Thursday’s lack of upside progress in the Dollar had made further direct gains impossible. Friday’s developments, particularly in EUR/USD and USD/CHF, were perfect and resolved the problem we had faced. Equally, GBP/USD pushed higher in a deeper correction although it had no definite target. All in all, it should imply the outlook I had proposed earlier in the week should now be seen across the Europeans. Thus, while there is most likely to be limited trading as the week begins in Asia, we should begin to see more directional trading by the second half of the day.

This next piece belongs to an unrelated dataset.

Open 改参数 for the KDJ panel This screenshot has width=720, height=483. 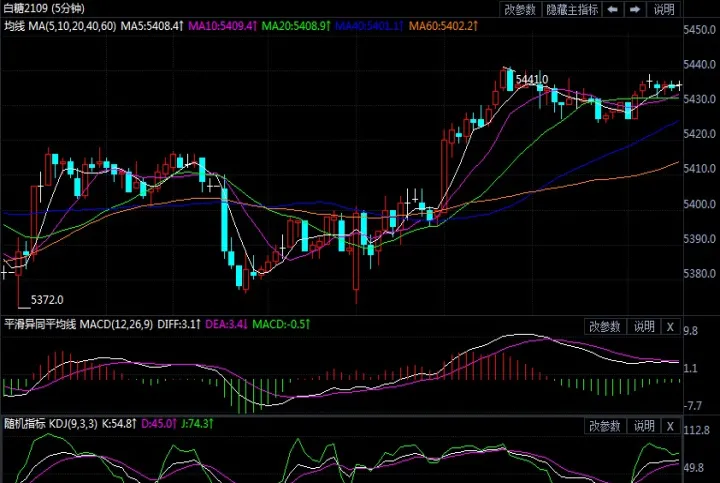605,426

The Aussie glided lower but was caught on the up current and glided straight back up. The result is inconclusive, a resolution that the Aussie masters very well by not committing itself when it’s not in the mood. This remains a currency pair that needs to be treated with caution until a firmer structure – and breaks – are witnessed. However, I feel that it should do so this week – and probably in the first half.
USD/JPY is a pair I can’t say did anything wrong, but hardly committed itself. I’m still slightly cautious of this pair because it has recovered higher than expected but it’s within the right area where the alternative count I proposed does provide some resistance. It still needs to be handled with the due care and attention. Some help may be afforded by EUR/JPY which is facing its own decision on whether to continue extending gains or resuming the downside. Currently momentum looks quite firm and is threatening a break above the daily Price Equilibrium Cloud – although some caution is provided by the weekly Price Equilibrium Cloud. This is going to require us to tread with some care and go with the eventual resultant flow.
In summary, we should see the Europeans develop more smoothly now and therefore suggests the better vehicles, but just be aware of the potential break in the Aussie – possibly even USD/JPY.